Oí entonces la voz alejada de Aura.
«Sí», le dijo. «Pero oye, oye a ver qué te dice.»
«¿Aló?», repitió Leticia.
«Hola», le dije. «¿Quién soy?»
«Papá», dijo ella, pronunciando la segunda P con fuerza, demorándose en ella.
«No», le dije, «soy el lobo feroz».
«¿El lobo feroz?»
«Soy Peter Pan.»
«¿Peter Pan?»
«¿Quién soy, Leticia?»
Ella reflexionó un instante. «Papá», dijo entonces.
«Exactamente», le dije.
La escuché reír: una risita breve, el aleteo de un colibrí.

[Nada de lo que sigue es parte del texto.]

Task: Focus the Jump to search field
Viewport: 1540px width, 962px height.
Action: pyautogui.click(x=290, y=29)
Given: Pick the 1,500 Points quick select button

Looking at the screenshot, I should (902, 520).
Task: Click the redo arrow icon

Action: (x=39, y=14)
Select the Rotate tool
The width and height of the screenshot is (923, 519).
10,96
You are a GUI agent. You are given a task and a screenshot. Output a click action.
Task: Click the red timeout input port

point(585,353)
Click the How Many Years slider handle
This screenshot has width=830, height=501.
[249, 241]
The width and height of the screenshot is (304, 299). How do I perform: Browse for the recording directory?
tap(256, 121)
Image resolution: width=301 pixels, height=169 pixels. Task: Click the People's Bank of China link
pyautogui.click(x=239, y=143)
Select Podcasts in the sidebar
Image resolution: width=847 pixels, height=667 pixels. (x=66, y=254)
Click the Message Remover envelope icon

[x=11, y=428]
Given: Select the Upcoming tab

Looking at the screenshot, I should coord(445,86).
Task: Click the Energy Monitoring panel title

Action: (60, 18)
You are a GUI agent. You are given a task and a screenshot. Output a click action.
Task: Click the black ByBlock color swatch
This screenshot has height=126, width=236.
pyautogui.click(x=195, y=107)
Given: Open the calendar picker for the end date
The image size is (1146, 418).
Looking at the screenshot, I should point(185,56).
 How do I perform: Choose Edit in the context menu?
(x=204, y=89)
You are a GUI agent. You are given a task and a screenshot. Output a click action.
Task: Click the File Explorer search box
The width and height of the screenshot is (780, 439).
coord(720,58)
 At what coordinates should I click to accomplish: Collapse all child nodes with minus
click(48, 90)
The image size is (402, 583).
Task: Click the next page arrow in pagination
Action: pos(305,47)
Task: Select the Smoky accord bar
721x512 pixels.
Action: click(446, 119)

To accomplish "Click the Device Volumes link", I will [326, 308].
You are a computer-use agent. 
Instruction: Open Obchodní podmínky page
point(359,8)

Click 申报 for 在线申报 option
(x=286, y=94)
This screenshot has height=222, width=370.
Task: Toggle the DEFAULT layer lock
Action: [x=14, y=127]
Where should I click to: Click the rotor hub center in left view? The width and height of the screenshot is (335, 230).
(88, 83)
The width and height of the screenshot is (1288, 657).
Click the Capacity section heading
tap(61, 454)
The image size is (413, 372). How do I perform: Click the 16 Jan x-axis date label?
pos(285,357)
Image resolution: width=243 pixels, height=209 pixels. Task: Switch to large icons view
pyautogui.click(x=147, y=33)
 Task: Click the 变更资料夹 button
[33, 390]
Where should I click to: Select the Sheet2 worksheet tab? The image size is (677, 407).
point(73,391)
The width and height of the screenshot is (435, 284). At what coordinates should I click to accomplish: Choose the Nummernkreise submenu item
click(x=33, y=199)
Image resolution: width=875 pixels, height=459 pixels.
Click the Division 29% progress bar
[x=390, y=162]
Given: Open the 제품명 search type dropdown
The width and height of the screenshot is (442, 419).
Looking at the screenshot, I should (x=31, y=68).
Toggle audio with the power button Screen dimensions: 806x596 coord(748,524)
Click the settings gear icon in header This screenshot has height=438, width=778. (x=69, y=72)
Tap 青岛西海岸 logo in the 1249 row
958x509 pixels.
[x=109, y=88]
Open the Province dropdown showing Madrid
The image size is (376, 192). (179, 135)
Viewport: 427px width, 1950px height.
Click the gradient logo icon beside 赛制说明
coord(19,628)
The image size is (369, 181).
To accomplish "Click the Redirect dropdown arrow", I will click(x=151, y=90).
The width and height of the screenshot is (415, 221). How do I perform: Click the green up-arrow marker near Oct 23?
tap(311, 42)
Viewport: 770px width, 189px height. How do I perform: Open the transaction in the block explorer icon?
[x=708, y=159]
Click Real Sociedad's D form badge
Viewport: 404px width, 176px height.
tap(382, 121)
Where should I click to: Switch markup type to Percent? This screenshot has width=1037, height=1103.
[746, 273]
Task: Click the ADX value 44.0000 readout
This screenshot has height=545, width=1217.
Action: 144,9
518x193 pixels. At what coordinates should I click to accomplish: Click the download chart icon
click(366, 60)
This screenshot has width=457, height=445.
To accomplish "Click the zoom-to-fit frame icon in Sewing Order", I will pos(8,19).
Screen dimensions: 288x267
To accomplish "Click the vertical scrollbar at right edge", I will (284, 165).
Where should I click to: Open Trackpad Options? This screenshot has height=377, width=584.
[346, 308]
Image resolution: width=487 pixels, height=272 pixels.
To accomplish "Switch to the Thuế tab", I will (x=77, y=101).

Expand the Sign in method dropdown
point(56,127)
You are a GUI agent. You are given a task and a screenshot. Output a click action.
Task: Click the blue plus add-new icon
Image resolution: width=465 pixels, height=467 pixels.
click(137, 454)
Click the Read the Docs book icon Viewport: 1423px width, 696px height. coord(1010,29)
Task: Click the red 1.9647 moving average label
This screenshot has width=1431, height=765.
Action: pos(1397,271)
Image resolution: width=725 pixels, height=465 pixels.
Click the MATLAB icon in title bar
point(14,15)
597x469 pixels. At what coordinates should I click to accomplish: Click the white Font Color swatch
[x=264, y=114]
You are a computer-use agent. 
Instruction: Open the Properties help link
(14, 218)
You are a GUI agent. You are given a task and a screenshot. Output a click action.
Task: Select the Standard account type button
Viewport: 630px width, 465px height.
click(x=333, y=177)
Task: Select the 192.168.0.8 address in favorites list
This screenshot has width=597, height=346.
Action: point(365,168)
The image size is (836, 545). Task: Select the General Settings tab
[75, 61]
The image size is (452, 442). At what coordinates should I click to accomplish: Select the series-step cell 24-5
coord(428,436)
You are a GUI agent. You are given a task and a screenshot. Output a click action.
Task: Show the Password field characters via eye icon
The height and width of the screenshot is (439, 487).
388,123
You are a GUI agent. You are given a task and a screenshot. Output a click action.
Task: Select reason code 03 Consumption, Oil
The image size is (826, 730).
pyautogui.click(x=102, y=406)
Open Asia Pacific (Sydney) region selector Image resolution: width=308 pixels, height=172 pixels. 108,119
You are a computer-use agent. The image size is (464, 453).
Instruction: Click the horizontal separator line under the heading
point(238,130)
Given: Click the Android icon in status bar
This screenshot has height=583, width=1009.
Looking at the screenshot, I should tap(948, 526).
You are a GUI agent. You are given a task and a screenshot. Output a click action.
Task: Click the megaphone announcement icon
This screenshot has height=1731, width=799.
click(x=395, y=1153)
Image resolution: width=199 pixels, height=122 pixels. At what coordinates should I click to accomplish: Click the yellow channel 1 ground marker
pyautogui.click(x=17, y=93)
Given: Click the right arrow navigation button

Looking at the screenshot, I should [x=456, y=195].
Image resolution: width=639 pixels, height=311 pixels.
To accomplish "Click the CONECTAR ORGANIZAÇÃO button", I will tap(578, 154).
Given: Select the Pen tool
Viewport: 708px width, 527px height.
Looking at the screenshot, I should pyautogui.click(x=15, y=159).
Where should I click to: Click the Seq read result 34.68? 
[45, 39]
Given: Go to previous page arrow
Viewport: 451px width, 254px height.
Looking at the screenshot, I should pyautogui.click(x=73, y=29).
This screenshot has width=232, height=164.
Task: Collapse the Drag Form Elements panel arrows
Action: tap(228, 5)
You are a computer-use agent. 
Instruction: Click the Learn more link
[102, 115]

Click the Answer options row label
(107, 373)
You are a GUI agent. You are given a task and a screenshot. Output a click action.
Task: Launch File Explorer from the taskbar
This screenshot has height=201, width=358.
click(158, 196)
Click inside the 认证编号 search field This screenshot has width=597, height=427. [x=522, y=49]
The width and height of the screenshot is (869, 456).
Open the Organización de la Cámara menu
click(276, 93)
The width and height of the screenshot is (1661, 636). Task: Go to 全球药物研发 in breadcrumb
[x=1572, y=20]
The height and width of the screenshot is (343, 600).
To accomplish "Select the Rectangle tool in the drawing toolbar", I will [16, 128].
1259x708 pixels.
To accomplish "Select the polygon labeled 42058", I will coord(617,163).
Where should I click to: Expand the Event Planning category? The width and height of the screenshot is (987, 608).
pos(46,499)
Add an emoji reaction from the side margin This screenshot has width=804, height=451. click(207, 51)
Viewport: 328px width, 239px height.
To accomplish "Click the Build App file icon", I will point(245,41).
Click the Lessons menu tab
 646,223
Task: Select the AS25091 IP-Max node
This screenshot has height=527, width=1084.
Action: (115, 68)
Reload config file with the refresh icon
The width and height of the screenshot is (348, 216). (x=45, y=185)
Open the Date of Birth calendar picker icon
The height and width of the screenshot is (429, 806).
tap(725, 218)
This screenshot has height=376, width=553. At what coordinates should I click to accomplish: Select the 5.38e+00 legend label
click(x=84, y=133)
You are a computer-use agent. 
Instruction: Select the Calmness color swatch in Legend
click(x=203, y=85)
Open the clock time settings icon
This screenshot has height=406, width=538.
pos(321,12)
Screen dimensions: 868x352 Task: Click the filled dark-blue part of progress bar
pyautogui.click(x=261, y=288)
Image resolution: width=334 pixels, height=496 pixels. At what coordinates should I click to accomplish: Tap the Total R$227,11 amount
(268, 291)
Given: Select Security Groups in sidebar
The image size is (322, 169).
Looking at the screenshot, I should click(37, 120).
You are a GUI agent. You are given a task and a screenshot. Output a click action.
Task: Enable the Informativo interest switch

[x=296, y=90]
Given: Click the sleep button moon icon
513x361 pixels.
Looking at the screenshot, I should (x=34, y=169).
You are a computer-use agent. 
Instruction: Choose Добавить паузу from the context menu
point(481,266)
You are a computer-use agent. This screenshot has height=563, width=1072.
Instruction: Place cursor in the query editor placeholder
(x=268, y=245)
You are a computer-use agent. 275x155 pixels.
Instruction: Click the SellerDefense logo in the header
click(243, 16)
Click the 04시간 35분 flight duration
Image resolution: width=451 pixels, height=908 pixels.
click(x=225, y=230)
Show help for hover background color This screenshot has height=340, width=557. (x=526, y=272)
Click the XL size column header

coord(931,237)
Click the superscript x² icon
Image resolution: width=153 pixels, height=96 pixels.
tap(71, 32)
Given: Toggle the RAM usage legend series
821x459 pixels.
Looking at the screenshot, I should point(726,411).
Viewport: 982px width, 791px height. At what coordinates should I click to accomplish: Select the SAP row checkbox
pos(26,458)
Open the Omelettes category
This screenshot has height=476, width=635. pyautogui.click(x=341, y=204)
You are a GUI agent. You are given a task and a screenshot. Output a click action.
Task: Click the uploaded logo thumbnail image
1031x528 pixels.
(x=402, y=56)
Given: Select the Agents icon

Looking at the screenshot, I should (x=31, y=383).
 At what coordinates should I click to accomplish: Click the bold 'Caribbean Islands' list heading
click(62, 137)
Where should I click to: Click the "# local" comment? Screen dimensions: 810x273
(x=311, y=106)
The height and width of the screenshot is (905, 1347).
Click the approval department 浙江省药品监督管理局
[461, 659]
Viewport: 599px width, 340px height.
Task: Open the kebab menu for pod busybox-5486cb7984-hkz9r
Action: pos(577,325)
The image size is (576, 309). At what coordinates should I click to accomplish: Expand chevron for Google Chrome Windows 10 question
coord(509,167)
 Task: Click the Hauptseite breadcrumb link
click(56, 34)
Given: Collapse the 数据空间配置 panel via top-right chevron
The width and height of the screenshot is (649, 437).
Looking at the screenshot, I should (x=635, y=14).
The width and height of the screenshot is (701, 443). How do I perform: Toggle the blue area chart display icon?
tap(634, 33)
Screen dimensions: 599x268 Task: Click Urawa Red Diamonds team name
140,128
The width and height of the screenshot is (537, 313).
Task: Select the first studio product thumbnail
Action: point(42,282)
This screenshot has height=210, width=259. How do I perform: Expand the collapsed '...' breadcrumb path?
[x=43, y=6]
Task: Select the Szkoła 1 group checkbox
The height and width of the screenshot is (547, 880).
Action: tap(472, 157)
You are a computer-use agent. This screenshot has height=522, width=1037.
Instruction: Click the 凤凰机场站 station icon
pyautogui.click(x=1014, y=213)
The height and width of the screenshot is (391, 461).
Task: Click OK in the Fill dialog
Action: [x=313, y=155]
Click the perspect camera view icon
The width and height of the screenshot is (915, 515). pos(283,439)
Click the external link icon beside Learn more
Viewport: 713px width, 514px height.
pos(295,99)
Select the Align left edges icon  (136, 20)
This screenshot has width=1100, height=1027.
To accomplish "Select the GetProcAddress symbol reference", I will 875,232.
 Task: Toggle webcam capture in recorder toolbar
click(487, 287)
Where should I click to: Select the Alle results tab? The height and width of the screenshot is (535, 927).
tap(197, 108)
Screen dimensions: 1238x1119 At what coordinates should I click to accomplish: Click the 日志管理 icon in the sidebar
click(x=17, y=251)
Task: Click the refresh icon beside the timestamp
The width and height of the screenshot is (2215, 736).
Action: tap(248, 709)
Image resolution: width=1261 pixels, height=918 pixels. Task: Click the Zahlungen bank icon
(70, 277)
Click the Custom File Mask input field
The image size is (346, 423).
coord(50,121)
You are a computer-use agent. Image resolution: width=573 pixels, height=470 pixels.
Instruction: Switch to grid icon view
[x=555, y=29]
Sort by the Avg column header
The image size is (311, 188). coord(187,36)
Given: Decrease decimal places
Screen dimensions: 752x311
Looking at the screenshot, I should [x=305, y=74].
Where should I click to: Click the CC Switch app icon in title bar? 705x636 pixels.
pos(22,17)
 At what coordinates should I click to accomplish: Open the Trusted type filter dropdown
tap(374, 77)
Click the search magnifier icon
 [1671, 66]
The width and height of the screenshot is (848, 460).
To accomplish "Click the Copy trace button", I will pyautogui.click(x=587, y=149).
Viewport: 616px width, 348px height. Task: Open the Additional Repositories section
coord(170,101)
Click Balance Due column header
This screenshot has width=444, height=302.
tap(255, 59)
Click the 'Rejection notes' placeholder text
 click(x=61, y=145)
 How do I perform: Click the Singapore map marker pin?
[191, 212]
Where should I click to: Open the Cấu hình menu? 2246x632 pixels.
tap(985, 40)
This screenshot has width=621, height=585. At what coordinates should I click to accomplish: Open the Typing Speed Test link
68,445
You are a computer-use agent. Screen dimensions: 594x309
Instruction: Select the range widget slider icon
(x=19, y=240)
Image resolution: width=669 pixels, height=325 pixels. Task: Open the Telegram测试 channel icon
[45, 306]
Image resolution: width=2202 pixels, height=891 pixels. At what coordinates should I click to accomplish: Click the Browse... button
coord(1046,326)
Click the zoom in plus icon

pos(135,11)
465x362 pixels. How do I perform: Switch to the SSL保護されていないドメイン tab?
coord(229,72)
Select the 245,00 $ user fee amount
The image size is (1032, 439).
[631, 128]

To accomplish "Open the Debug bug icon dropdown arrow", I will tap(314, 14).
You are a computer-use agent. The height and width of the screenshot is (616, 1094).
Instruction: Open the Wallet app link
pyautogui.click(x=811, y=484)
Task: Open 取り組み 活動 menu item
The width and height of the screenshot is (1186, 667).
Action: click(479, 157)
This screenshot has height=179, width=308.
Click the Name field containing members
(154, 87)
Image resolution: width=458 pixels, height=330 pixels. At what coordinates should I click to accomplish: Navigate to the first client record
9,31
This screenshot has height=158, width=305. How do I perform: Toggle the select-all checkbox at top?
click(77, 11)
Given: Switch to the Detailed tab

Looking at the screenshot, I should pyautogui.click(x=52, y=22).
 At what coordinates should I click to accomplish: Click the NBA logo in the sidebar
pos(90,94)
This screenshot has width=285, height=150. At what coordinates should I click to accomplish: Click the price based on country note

Y luego le dije:
«¿Estás cuidando a mamá?».
«Aja», dijo Leticia.
«Tienes que cuidar mucho a mamá. ¿La estás cuidando?»
«Aja», dijo Leticia. «Te la paso.»
«No, espera», traté de decirle, pero ya era tarde, ya se había desembarazado del auricular y me había dejado en manos de Aura, mi voz en manos de Aura, y mi nostalgia colgando del aire cálido: la nostalgia de las cosas que aún no se han perdido. «Bueno, ve a jugar», oí que le decía Aura con su tono más dulce, hablándole casi en susurros, una canción de cuna en cinco sílabas. Entonces me habló a mí, y el contraste fue violento: había tristeza en su voz, por más próxima que me sonara; había desencanto y también un velado reproche. «Hola», dijo Aura.